Health Care Law

CMS HAC Reduction Program: Scoring and Financial Penalties

A deep dive into the CMS HAC Reduction Program, detailing the statistical scoring methods and mandatory 1% Medicare payment reductions.

The Hospital-Acquired Condition (HAC) Reduction Program is a Medicare value-based purchasing initiative established by the Centers for Medicare & Medicaid Services (CMS). Created under the Patient Protection and Affordable Care Act of 2010, the program incentivizes acute care hospitals to enhance patient safety and improve the overall quality of care. It achieves this by reducing the occurrence of conditions acquired during an inpatient stay and linking a hospital’s performance on a set of quality measures directly to its Medicare reimbursement.

Scope and Applicability of the HAC Reduction Program

The program’s requirements apply specifically to hospitals paid under the Inpatient Prospective Payment System (IPPS), which are generally acute care facilities. This includes a majority of general hospitals that receive Medicare payments for inpatient services. Performance data is collected and analyzed annually to determine which of these hospitals are subject to a financial penalty.

Certain types of hospitals are exempt from participation and the potential for payment reduction. Exempt facilities include Critical Access Hospitals (CAHs), psychiatric hospitals, rehabilitation hospitals, and long-term care hospitals. Children’s hospitals, Prospective Payment System-exempt cancer hospitals, and Veterans Affairs hospitals are also excluded from the scoring and penalty process.

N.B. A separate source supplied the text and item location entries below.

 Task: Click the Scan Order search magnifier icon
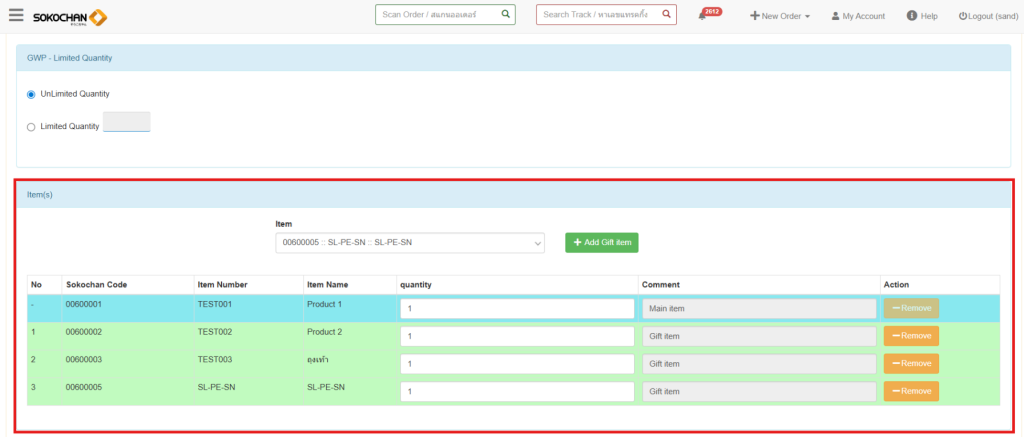coord(505,15)
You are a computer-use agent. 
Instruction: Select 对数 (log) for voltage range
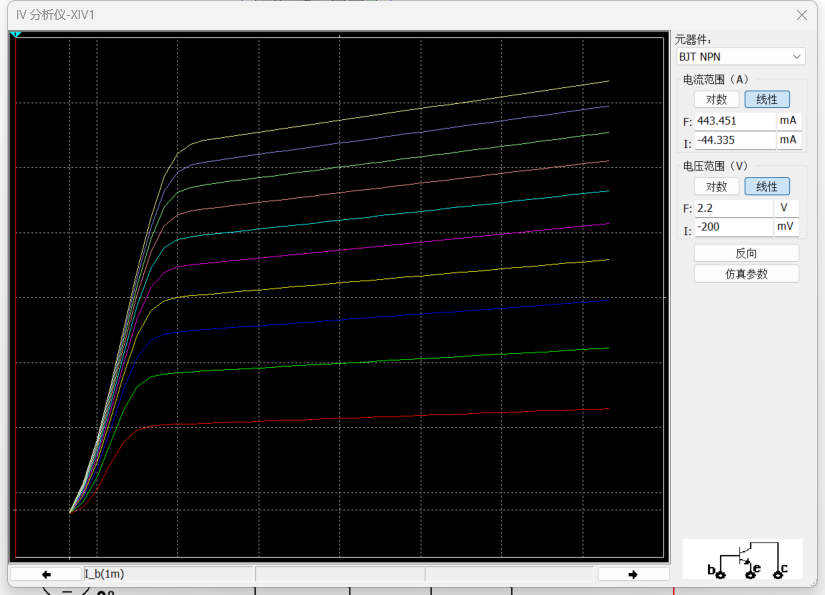click(717, 186)
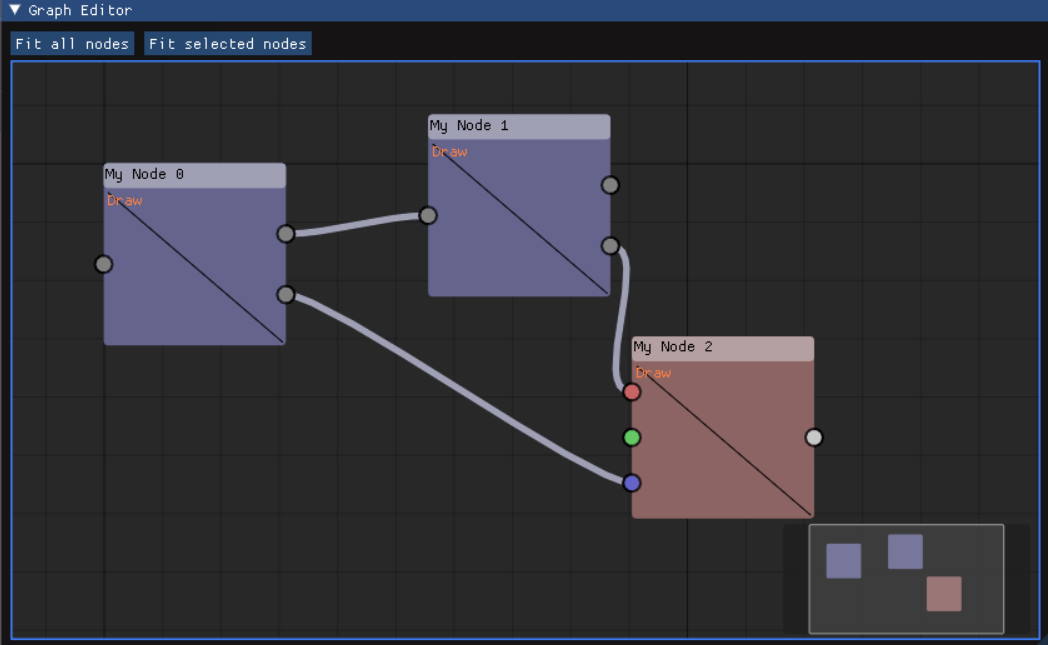Click My Node 0 thumbnail in the minimap
The width and height of the screenshot is (1048, 645).
pos(842,561)
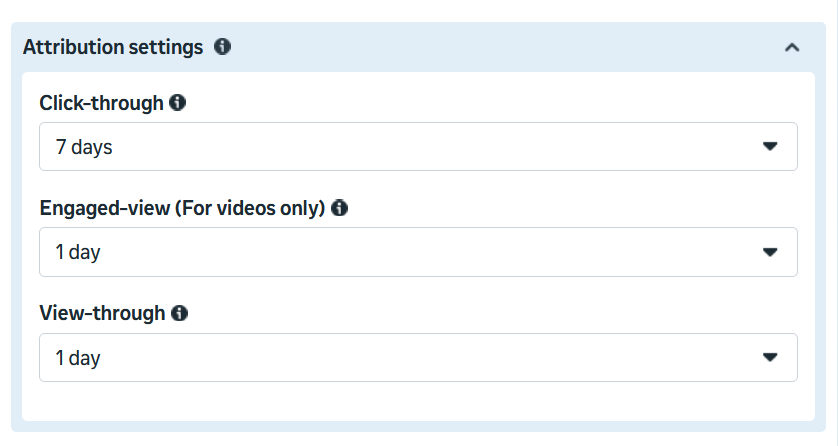This screenshot has width=838, height=446.
Task: Click empty space below the View-through dropdown
Action: point(418,402)
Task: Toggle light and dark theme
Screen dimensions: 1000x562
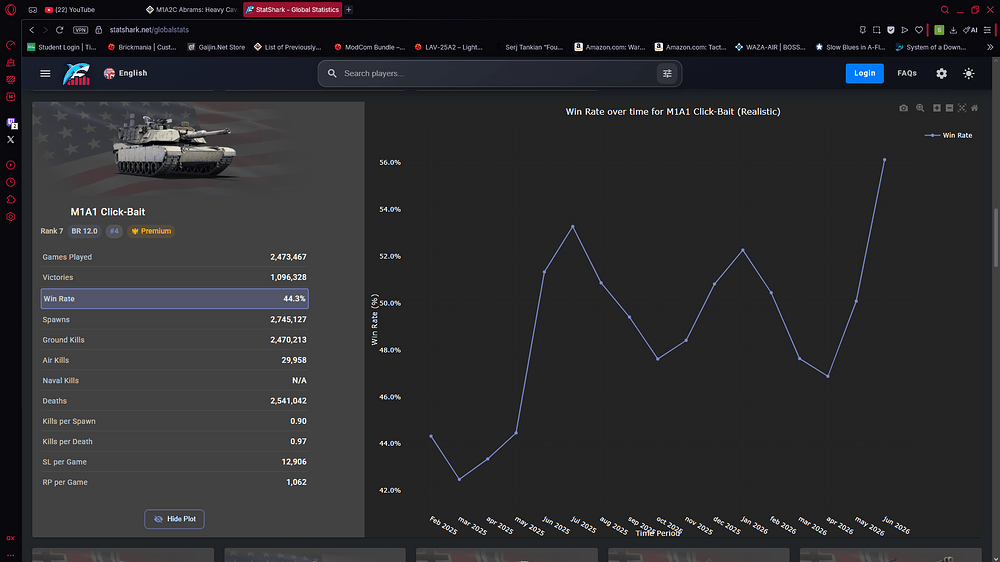Action: (969, 73)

Hospital-Acquired Conditions Used in Scoring

CMS calculates a hospital’s performance using a defined set of measures grouped into two categories. The first category is the claims-based composite measure, the CMS Patient Safety and Adverse Events Composite (CMS PSI 90). This measure aggregates data on adverse events, such as pressure ulcers, accidental punctures or lacerations, and postoperative hemorrhage or hematoma.

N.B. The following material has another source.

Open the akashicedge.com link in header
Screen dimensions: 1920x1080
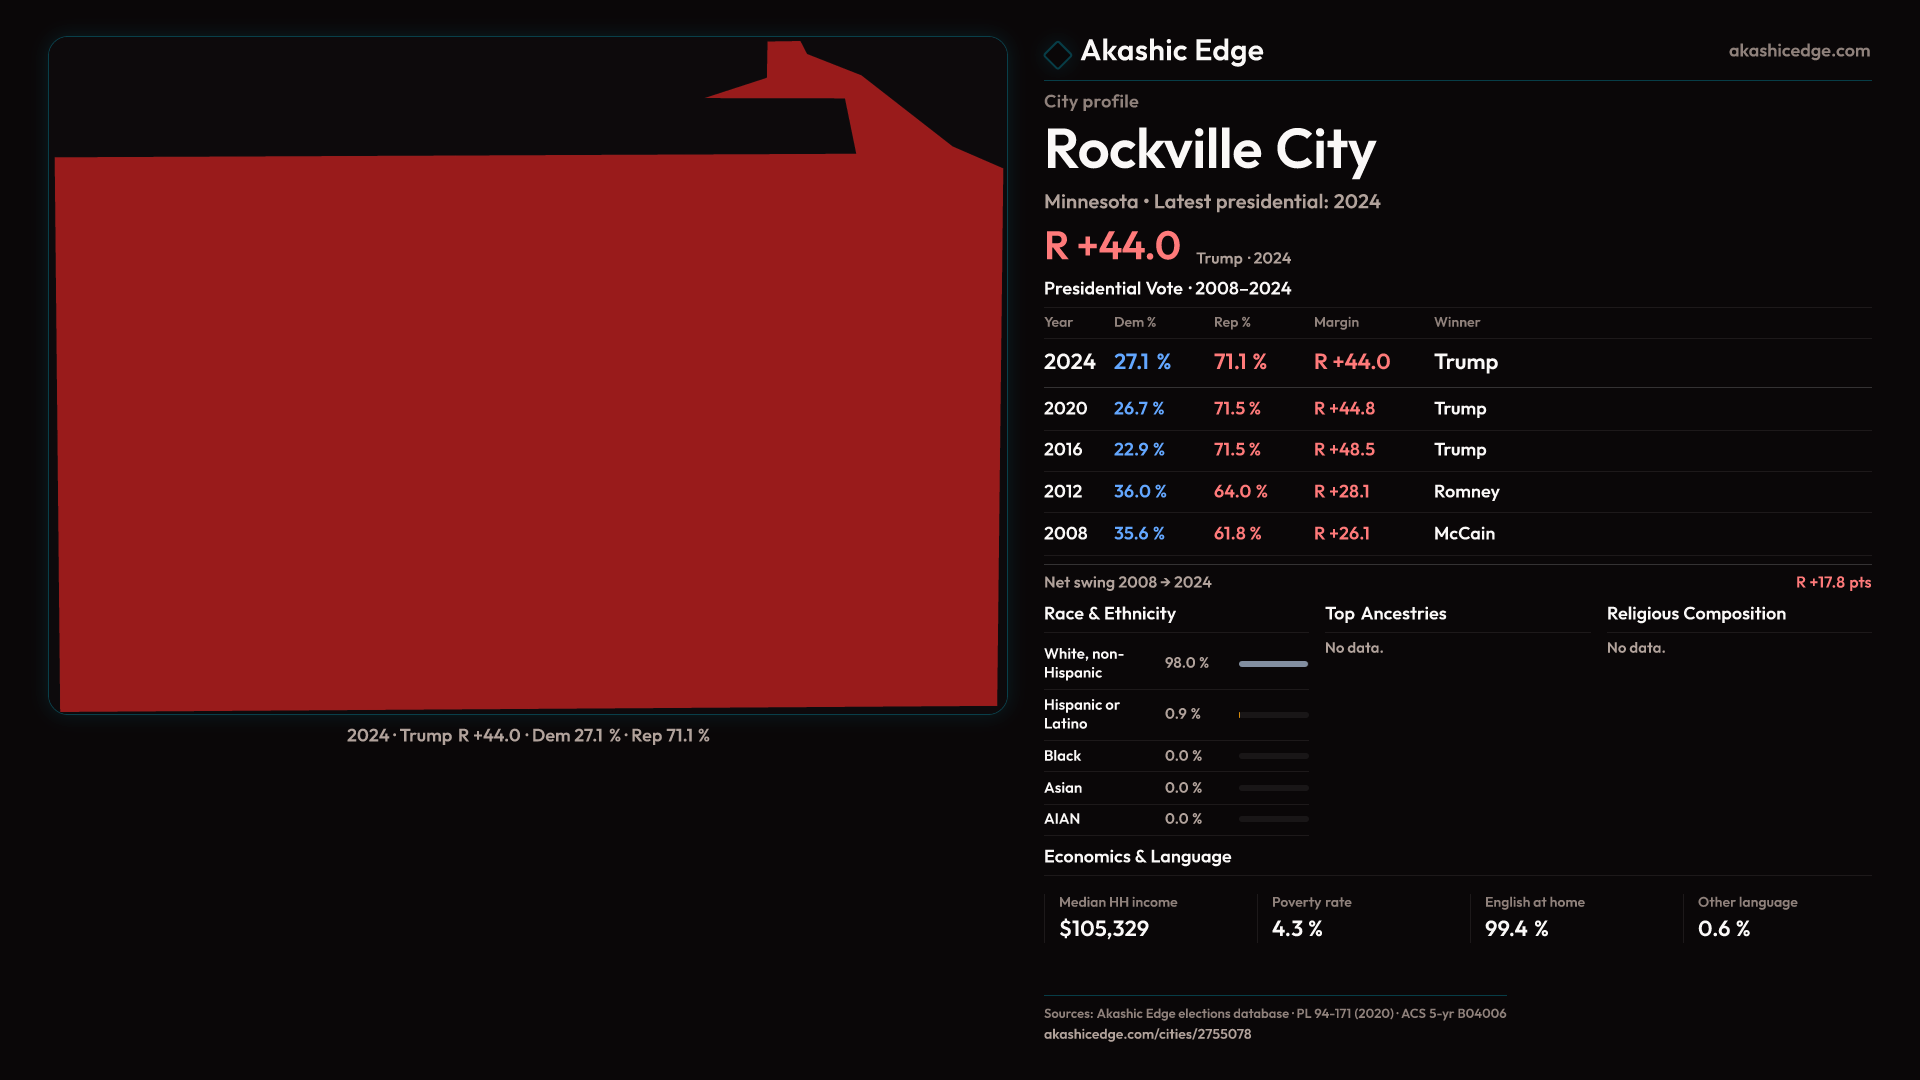1798,51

The second category focuses on healthcare-associated infections (HAIs), which are reported to the Centers for Disease Control and Prevention’s National Healthcare Safety Network (NHSN). These measures include:

  • Central Line-Associated Bloodstream Infection (CLABSI)
  • Catheter-Associated Urinary Tract Infection (CAUTI)
  • Surgical Site Infections (SSIs) for colon and abdominal hysterectomy procedures
  • Methicillin-resistant Staphylococcus aureus (MRSA) bacteremia and Clostridium difficile Infection (CDI)

Methodology for Calculating the Total HAC Score

A hospital’s performance is ultimately summarized into a single metric known as the Total HAC Score (THS), which is calculated using a multi-step process. First, the raw performance data for each measure is calculated, resulting in a composite value for the CMS PSI 90 and Standardized Infection Ratios (SIRs) for the HAI measures. These measure results are then mathematically transformed into Winsorized z-scores, which normalize the data and cap extreme outliers to ensure fair comparison across hospitals. Negative z-scores indicate better performance, while positive z-scores signify worse performance.

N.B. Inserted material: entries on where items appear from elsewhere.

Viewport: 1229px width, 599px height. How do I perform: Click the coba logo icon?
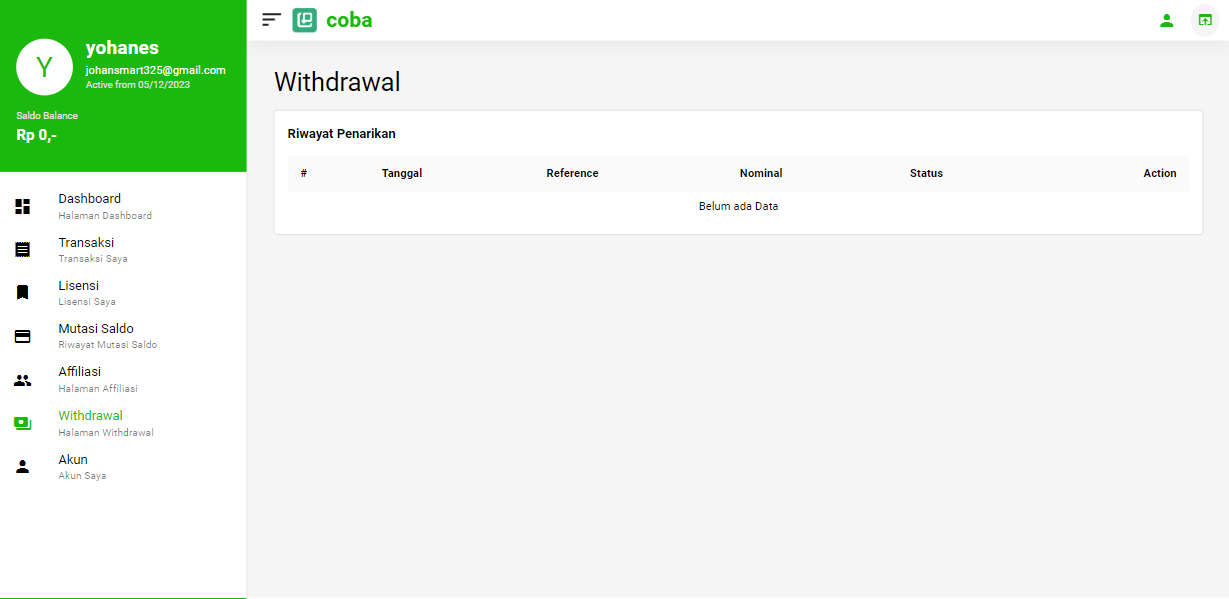(305, 20)
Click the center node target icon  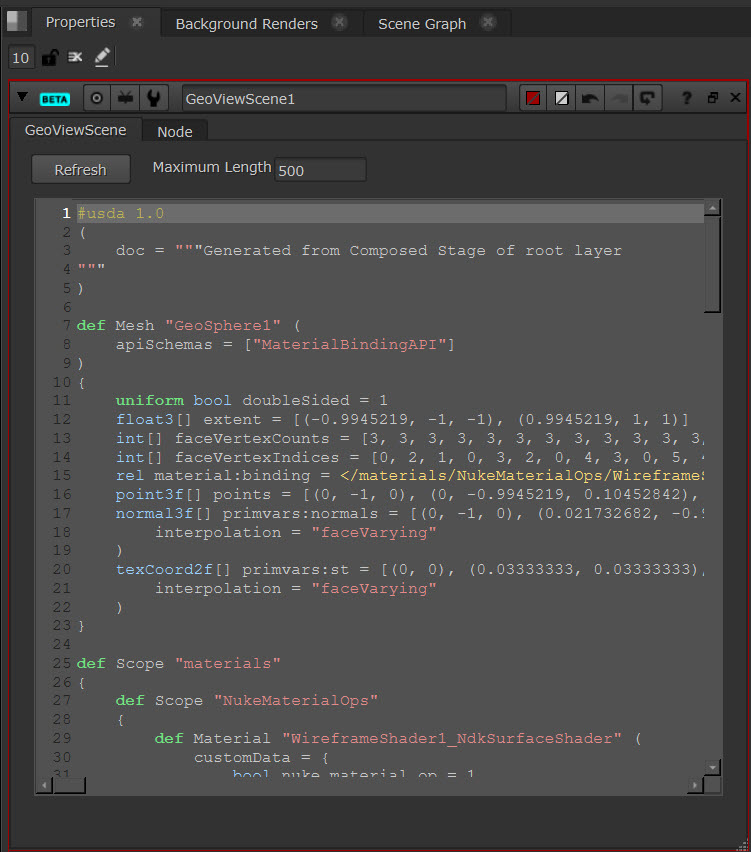97,99
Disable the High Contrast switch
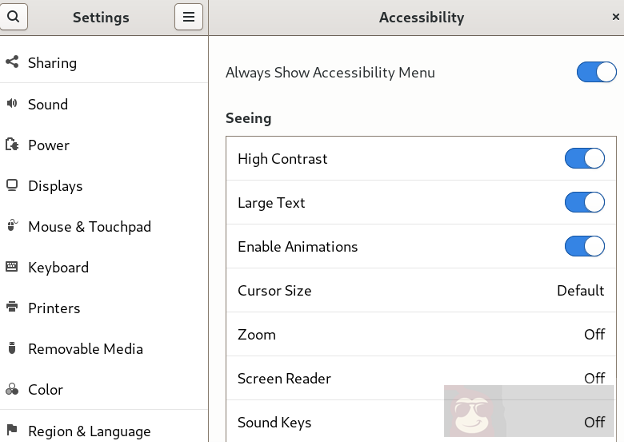 coord(585,159)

The individual Winsorized z-scores for each measure are then equally weighted and averaged to produce the final Total HAC Score. This averaging process ensures that performance across all included conditions contributes equally to the final metric. A hospital must have a valid score on at least one measure to be included in the program’s scoring and ranking.

The final THS is used to rank all eligible IPPS hospitals nationally. A hospital is flagged for a payment reduction if its Total HAC Score is greater than the 75th percentile of all scores. This performance threshold designates the bottom 25% of hospitals nationally, based on their combined rate of hospital-acquired conditions, as the worst-performing quartile. Hospitals that fall into this worst-performing quartile are subject to the program’s financial penalty.

Financial Impact of the HAC Reduction Program

Hospitals identified in the worst-performing quartile face a mandatory 1.0% reduction in their Medicare payments. This reduction is applied to all Medicare fee-for-service discharges for the entire fiscal year to which the penalty applies.

The payment adjustment is applied to the full amount paid for a hospital’s Medicare claims. This 1.0% reduction operates independently of the hospital’s performance in other CMS quality programs and applies regardless of the volume of Medicare patients treated.